__TASK MATERIAL__:
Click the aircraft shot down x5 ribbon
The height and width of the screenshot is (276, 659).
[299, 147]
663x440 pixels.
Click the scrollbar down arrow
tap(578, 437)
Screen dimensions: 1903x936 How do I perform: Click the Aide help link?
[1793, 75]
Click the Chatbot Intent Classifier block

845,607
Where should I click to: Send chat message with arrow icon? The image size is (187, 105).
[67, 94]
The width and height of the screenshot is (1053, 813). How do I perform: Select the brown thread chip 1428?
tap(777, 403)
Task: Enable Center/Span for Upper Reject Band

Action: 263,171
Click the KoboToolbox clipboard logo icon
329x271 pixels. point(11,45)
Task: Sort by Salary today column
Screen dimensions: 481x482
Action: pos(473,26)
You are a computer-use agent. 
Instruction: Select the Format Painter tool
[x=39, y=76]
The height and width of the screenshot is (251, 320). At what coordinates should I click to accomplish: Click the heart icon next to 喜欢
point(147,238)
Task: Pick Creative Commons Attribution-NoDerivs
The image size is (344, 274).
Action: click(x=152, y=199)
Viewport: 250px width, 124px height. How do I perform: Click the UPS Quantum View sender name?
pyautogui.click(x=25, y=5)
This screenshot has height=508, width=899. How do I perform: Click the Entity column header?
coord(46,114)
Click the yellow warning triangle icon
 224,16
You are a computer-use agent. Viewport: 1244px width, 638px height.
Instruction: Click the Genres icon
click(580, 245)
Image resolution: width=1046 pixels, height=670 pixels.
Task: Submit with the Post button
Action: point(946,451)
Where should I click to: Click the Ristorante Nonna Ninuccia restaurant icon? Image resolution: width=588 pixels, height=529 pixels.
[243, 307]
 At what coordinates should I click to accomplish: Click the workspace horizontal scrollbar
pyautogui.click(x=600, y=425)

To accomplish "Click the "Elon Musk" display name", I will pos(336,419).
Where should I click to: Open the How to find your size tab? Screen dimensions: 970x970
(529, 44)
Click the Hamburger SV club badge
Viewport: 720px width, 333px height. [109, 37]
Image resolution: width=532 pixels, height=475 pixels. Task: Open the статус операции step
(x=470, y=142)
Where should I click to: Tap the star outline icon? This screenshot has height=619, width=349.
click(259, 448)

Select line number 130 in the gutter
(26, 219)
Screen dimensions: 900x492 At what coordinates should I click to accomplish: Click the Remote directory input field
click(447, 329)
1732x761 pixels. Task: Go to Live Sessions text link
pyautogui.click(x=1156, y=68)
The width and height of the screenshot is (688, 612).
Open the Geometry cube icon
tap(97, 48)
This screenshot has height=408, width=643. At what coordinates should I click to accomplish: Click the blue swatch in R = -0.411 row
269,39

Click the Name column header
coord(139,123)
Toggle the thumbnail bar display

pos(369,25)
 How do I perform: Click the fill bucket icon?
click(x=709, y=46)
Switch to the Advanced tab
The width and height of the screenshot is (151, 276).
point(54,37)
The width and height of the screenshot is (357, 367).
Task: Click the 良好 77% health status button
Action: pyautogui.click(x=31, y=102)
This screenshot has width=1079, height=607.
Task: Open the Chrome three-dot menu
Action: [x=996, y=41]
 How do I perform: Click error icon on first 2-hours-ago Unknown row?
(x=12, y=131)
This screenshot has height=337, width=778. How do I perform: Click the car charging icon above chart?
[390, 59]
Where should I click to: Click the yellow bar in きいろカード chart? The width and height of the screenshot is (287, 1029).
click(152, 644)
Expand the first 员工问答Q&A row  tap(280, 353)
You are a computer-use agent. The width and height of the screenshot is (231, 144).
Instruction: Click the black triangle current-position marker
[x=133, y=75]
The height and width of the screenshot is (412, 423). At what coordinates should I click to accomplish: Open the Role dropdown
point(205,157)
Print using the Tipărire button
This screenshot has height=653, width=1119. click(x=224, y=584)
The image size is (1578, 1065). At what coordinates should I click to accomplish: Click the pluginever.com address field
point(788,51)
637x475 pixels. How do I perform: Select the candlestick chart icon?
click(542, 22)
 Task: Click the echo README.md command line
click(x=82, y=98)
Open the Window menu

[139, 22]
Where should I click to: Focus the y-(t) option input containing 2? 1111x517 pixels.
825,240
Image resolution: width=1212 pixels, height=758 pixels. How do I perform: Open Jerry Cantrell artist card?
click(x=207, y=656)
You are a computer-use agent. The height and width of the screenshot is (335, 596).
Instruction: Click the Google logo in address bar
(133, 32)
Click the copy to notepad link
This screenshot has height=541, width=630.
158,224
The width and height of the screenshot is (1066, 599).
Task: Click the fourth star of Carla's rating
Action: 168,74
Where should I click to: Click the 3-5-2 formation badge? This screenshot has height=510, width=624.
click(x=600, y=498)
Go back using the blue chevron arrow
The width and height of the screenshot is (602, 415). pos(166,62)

__THE TASK__: In the lines above, find the word "computer" and copy each line that contains it.

__RESPONSE FOR THIS EXERCISE__:
You are a computer-use agent. 
You are a computer-use agent. Viewport: 1244px width, 638px height.
You are a computer-use agent. The width and height of the screenshot is (231, 144).
You are a computer-use agent. The height and width of the screenshot is (335, 596).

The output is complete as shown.